(Beginning of RECORD SET)

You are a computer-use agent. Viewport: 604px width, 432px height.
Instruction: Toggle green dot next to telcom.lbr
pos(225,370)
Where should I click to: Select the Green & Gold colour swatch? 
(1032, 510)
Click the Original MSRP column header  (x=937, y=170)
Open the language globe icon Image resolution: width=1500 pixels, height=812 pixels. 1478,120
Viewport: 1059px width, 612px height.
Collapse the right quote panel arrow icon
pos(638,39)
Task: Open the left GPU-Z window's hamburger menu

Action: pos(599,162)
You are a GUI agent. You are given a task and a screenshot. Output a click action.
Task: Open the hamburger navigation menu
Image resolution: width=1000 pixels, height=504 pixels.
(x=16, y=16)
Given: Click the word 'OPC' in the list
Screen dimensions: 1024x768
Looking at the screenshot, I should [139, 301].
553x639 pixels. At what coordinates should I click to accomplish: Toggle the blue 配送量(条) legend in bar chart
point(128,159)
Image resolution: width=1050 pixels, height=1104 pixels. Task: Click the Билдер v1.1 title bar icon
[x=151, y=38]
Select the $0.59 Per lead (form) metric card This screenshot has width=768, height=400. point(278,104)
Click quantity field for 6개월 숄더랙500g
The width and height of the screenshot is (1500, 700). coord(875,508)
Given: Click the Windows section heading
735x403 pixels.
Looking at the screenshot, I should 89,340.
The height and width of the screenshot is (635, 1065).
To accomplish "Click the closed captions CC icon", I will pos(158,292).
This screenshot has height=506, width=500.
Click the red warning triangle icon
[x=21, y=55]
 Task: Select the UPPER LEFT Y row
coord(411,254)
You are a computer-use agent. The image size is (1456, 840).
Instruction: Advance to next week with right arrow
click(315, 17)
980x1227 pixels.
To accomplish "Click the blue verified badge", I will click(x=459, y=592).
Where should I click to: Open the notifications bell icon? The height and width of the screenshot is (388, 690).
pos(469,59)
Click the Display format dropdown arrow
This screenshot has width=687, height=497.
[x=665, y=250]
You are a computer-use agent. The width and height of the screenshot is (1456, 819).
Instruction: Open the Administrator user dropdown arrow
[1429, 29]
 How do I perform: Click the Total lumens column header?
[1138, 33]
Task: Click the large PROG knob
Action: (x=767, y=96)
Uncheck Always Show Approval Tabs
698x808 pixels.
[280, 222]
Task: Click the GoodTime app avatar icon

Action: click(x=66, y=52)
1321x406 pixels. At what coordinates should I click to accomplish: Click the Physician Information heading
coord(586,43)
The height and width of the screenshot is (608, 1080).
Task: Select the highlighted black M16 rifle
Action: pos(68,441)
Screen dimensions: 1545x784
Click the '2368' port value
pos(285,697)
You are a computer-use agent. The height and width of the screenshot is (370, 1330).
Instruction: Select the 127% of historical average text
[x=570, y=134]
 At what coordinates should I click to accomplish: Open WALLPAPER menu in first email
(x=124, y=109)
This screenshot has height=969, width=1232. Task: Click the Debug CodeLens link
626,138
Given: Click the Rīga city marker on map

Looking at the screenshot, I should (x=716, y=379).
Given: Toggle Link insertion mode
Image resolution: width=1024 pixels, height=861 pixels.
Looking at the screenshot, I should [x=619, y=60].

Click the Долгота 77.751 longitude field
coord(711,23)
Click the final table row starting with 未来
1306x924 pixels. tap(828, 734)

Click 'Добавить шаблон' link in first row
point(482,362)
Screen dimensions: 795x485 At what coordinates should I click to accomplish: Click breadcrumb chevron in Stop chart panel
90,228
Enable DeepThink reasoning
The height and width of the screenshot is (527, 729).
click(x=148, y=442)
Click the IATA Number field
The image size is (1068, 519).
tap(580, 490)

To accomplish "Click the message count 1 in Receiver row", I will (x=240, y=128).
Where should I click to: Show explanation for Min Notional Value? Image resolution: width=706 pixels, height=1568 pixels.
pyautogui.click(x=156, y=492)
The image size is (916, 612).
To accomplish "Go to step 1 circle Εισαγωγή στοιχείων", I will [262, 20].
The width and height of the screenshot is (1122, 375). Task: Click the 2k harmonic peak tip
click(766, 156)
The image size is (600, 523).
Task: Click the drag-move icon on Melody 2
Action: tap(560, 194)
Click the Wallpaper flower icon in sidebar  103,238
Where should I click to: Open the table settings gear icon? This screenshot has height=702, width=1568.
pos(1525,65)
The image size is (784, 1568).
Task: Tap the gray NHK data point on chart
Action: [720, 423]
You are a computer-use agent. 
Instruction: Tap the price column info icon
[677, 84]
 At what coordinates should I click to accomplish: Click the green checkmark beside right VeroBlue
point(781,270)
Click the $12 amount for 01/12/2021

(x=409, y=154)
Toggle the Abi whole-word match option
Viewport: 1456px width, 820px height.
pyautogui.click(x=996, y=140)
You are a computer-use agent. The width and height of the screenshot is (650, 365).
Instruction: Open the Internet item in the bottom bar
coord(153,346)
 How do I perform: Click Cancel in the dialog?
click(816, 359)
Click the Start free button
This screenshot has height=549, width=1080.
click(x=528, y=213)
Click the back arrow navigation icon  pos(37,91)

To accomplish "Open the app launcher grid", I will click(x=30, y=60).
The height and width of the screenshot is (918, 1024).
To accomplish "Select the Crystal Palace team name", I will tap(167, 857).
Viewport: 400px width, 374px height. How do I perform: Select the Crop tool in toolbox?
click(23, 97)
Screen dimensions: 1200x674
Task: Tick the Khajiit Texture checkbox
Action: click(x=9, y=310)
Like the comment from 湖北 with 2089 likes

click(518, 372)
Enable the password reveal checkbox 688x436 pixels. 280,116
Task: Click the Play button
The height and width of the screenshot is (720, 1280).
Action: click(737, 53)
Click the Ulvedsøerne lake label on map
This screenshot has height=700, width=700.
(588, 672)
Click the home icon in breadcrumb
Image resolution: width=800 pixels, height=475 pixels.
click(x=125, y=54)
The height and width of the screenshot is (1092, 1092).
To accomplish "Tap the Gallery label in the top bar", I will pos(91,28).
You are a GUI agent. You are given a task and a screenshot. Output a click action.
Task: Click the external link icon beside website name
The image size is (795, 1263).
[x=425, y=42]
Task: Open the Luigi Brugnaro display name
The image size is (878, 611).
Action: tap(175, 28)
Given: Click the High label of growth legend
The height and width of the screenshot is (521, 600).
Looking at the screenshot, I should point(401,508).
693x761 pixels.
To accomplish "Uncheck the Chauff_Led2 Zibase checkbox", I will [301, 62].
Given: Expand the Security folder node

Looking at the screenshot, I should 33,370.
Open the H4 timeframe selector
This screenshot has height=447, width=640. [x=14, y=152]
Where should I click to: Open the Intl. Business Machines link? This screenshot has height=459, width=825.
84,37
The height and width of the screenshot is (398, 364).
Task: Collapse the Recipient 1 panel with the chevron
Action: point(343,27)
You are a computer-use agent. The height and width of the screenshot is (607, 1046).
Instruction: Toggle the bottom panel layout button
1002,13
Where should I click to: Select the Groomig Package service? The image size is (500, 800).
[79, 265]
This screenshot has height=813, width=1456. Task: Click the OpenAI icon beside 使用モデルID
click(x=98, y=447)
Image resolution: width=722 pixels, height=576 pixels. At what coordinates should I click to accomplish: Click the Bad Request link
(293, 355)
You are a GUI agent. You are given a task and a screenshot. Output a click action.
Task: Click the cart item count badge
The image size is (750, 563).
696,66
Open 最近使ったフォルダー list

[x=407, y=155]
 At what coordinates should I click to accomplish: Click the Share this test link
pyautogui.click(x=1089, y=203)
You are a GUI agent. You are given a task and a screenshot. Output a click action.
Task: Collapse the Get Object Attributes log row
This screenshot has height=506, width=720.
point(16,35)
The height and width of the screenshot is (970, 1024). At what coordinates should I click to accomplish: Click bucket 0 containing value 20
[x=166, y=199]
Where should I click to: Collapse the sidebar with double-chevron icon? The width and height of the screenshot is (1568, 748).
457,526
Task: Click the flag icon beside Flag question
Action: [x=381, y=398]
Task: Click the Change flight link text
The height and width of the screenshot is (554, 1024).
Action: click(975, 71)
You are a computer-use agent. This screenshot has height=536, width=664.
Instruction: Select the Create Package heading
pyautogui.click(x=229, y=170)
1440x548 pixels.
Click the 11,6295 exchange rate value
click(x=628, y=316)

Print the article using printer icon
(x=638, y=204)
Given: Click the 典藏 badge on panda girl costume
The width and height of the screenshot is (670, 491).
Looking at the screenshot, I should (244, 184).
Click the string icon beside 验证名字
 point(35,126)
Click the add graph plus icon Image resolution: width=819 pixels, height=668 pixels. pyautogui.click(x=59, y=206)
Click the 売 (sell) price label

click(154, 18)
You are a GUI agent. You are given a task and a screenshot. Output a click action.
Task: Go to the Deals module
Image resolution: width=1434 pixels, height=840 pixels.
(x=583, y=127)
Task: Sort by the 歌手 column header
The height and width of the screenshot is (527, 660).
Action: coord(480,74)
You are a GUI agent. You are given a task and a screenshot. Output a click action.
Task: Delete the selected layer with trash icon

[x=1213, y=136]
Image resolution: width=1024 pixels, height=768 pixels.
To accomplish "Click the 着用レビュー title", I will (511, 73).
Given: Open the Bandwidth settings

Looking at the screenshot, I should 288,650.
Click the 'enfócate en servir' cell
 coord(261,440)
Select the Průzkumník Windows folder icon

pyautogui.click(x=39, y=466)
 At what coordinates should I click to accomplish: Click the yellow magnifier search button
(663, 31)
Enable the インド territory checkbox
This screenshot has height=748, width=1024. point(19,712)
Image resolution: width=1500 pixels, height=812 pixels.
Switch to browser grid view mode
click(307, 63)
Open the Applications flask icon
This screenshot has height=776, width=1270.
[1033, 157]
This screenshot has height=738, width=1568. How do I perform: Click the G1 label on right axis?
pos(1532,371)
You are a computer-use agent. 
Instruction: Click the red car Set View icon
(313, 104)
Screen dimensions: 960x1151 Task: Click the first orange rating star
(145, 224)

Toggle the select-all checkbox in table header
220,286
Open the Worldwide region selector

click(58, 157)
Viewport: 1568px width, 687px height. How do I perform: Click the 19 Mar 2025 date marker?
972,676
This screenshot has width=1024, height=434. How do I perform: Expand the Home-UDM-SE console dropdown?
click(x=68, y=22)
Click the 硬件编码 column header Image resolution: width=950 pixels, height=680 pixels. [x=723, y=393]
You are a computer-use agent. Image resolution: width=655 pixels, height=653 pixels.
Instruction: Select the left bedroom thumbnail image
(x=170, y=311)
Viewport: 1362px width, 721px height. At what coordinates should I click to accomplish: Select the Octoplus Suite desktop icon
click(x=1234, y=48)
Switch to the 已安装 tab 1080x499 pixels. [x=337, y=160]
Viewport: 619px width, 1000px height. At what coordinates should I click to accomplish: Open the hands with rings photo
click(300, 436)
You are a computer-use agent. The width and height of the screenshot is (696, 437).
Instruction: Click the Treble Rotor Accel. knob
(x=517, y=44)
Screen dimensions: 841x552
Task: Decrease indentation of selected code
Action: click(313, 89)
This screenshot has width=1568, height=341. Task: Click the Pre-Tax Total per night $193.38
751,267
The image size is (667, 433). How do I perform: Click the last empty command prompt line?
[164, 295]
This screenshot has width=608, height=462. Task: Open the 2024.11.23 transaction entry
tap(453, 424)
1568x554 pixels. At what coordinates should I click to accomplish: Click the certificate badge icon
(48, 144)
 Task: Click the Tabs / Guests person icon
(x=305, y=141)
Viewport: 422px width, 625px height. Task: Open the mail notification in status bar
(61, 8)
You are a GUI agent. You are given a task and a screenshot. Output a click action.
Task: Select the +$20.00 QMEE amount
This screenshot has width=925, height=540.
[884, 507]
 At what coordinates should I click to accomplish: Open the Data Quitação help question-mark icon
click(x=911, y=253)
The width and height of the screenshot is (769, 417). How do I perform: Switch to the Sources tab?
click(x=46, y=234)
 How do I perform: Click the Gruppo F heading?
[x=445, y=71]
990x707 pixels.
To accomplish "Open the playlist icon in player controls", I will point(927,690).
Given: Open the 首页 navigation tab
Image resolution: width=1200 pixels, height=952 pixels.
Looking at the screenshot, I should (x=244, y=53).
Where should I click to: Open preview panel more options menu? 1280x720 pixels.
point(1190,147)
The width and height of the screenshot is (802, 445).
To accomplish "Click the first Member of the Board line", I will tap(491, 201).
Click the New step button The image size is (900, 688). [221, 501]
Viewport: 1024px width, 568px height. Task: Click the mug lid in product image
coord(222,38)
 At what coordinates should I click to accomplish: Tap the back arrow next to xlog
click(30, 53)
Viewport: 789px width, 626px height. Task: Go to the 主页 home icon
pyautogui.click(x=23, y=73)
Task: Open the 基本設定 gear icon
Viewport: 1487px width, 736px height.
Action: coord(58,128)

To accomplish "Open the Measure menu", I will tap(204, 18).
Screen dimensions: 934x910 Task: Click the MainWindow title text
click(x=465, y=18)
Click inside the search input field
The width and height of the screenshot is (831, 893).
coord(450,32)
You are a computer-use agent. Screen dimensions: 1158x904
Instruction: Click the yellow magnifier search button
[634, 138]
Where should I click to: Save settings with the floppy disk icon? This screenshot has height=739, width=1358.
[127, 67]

(End of RECORD SET)

* **TASK STATEMENT**: Which lines of the records above contain the word "name"? Report each one.

* **RESULT OF THE TASK**:
To accomplish "Select the Crystal Palace team name", I will tap(167, 857).
Task: Click the external link icon beside website name
Task: Open the Luigi Brugnaro display name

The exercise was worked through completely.